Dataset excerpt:
---------------

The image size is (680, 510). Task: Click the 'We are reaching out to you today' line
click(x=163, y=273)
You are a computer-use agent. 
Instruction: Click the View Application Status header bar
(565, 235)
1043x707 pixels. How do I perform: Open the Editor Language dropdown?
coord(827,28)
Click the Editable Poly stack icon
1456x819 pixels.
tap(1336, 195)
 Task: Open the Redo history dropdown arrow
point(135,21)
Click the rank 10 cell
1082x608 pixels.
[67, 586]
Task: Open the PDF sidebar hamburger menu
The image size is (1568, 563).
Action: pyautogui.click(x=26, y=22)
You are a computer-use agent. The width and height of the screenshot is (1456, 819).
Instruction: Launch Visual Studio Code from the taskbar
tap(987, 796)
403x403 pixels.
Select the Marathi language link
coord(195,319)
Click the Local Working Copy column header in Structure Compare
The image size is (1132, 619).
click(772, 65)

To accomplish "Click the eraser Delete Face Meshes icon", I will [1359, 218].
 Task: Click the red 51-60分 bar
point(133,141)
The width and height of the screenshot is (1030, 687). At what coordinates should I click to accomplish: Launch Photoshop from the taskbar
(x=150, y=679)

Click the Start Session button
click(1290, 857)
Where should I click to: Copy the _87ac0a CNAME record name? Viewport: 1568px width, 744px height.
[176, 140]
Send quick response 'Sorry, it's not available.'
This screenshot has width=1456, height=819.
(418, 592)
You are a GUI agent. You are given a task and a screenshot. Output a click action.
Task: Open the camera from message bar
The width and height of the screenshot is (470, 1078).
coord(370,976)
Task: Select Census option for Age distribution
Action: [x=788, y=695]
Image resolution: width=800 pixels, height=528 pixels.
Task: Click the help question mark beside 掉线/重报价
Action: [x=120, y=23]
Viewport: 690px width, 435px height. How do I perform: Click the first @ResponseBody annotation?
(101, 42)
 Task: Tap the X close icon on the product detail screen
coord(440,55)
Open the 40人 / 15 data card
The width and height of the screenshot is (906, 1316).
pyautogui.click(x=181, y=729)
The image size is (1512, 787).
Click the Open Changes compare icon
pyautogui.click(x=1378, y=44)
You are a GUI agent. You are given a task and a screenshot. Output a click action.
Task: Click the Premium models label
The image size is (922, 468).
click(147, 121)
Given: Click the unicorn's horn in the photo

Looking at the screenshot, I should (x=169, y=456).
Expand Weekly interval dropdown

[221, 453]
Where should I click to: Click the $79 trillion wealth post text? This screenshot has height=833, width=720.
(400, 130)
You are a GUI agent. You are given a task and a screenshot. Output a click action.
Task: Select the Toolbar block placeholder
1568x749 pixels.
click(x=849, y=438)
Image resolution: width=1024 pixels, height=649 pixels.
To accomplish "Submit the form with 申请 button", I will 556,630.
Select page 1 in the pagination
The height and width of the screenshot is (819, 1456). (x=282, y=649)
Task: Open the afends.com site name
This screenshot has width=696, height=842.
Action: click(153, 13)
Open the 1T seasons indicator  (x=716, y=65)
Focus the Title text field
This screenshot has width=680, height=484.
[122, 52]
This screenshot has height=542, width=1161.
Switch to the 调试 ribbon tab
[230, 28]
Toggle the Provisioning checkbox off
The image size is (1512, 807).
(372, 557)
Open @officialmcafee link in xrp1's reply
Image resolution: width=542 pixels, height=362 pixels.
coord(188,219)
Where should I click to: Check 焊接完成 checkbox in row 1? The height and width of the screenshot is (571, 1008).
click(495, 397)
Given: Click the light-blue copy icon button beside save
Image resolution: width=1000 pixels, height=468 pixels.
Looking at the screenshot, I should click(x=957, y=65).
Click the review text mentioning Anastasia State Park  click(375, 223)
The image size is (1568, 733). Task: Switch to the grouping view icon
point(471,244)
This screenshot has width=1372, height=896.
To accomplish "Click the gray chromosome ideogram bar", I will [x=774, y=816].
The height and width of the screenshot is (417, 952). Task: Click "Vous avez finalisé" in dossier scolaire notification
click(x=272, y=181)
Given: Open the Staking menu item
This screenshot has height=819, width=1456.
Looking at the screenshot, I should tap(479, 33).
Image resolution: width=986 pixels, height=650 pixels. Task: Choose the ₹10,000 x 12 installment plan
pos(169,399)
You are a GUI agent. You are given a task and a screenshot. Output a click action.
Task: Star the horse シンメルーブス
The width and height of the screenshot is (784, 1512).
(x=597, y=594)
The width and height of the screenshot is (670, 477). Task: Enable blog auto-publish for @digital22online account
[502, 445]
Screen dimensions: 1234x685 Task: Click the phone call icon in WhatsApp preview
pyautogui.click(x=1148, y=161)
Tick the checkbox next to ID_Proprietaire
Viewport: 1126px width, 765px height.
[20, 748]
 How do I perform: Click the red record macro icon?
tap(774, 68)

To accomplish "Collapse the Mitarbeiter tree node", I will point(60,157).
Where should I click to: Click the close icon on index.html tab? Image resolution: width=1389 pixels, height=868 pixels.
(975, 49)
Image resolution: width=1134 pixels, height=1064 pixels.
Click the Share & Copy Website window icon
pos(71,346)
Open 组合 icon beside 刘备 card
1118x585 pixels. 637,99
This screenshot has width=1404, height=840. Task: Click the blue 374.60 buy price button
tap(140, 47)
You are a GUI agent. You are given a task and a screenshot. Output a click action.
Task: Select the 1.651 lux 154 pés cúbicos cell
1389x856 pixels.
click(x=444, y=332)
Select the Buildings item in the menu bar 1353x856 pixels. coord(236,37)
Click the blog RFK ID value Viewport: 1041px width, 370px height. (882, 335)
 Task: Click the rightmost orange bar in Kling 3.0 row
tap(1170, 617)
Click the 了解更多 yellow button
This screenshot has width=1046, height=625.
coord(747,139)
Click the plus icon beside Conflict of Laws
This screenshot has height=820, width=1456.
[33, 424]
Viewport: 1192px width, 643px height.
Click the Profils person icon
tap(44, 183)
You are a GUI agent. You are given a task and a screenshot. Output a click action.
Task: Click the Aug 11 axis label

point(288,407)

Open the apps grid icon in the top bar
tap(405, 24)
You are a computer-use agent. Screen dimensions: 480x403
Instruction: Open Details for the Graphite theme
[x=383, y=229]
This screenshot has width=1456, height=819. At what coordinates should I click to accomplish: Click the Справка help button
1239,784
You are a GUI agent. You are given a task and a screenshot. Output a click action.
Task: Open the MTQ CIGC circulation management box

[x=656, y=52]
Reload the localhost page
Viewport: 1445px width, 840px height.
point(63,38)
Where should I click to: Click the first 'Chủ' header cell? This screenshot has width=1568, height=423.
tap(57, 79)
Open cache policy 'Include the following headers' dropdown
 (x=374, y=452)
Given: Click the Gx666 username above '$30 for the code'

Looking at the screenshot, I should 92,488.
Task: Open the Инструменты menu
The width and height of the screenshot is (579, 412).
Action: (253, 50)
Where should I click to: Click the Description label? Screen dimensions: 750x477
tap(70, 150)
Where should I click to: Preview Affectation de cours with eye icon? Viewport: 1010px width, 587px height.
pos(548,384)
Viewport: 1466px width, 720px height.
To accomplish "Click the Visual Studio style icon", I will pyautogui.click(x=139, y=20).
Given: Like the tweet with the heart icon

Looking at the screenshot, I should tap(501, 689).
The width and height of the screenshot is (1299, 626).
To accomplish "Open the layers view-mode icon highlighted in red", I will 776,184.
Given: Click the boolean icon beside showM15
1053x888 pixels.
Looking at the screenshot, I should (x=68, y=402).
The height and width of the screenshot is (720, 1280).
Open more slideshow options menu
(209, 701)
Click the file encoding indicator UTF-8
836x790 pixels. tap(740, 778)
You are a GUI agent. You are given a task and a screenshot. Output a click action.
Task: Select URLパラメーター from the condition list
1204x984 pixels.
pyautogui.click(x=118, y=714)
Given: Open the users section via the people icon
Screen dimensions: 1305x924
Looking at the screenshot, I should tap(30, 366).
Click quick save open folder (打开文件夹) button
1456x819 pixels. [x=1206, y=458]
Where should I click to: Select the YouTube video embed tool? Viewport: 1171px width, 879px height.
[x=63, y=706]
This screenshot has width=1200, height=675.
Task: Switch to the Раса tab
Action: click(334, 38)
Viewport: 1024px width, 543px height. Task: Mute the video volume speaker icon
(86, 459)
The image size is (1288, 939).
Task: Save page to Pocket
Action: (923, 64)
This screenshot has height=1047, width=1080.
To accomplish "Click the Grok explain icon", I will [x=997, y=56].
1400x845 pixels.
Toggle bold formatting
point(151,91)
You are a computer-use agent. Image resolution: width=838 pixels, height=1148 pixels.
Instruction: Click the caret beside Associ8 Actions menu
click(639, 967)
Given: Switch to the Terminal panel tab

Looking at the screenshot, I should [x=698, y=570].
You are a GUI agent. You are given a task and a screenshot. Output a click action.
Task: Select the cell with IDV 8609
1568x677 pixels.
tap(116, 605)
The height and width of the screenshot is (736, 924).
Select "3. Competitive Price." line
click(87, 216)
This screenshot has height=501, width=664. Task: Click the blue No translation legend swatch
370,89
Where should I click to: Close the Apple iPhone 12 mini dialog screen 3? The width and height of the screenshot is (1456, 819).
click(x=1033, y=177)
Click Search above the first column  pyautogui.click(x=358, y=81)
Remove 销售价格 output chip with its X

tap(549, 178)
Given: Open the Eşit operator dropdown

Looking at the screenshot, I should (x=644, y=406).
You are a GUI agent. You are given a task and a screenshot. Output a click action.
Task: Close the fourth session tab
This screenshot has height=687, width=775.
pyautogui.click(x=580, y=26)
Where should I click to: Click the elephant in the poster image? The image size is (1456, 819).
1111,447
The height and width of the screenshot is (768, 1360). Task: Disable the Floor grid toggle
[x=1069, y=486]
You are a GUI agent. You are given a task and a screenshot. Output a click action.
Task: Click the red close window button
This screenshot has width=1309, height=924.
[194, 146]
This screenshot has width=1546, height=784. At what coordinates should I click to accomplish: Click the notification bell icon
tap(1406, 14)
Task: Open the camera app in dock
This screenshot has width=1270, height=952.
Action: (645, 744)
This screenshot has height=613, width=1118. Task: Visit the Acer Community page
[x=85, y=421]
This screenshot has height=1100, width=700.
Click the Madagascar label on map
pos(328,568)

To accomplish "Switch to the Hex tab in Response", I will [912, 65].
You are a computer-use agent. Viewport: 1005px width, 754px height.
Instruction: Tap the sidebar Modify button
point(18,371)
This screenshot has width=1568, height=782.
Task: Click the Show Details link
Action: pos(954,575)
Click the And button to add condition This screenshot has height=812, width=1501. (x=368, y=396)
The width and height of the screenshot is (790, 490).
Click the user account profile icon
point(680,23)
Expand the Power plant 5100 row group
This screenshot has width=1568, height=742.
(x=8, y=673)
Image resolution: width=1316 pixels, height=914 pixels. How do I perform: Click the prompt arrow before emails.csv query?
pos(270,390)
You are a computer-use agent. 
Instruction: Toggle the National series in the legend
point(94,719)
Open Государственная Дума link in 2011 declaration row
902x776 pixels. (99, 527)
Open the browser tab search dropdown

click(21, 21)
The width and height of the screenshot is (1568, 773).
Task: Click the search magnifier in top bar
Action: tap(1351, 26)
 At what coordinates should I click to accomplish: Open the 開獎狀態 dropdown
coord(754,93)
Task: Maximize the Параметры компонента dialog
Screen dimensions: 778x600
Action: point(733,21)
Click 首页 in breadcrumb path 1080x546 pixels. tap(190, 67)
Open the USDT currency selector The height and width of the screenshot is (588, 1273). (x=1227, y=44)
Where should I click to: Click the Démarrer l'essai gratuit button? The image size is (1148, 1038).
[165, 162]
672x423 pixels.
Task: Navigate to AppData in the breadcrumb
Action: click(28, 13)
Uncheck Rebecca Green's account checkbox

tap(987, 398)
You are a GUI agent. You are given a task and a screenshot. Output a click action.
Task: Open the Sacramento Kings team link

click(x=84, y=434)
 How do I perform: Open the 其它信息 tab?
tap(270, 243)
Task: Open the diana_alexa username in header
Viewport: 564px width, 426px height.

---------------

### Your task
Please write out everything from the start of the records down to the line containing "pyautogui.click(x=181, y=729)", keeping every line as it appears.

### Task answer
The image size is (680, 510). Task: Click the 'We are reaching out to you today' line
click(x=163, y=273)
You are a computer-use agent. 
Instruction: Click the View Application Status header bar
(565, 235)
1043x707 pixels. How do I perform: Open the Editor Language dropdown?
coord(827,28)
Click the Editable Poly stack icon
1456x819 pixels.
tap(1336, 195)
 Task: Open the Redo history dropdown arrow
point(135,21)
Click the rank 10 cell
1082x608 pixels.
[67, 586]
Task: Open the PDF sidebar hamburger menu
The image size is (1568, 563).
Action: pyautogui.click(x=26, y=22)
You are a computer-use agent. The width and height of the screenshot is (1456, 819).
Instruction: Launch Visual Studio Code from the taskbar
tap(987, 796)
403x403 pixels.
Select the Marathi language link
coord(195,319)
Click the Local Working Copy column header in Structure Compare
The image size is (1132, 619).
click(772, 65)

To accomplish "Click the eraser Delete Face Meshes icon", I will [1359, 218].
 Task: Click the red 51-60分 bar
point(133,141)
The width and height of the screenshot is (1030, 687). At what coordinates should I click to accomplish: Launch Photoshop from the taskbar
(x=150, y=679)

Click the Start Session button
click(1290, 857)
Where should I click to: Copy the _87ac0a CNAME record name? Viewport: 1568px width, 744px height.
[176, 140]
Send quick response 'Sorry, it's not available.'
This screenshot has width=1456, height=819.
(418, 592)
You are a GUI agent. You are given a task and a screenshot. Output a click action.
Task: Open the camera from message bar
The width and height of the screenshot is (470, 1078).
coord(370,976)
Task: Select Census option for Age distribution
Action: [x=788, y=695]
Image resolution: width=800 pixels, height=528 pixels.
Task: Click the help question mark beside 掉线/重报价
Action: [x=120, y=23]
Viewport: 690px width, 435px height. How do I perform: Click the first @ResponseBody annotation?
(101, 42)
 Task: Tap the X close icon on the product detail screen
coord(440,55)
Open the 40人 / 15 data card
The width and height of the screenshot is (906, 1316).
pyautogui.click(x=181, y=729)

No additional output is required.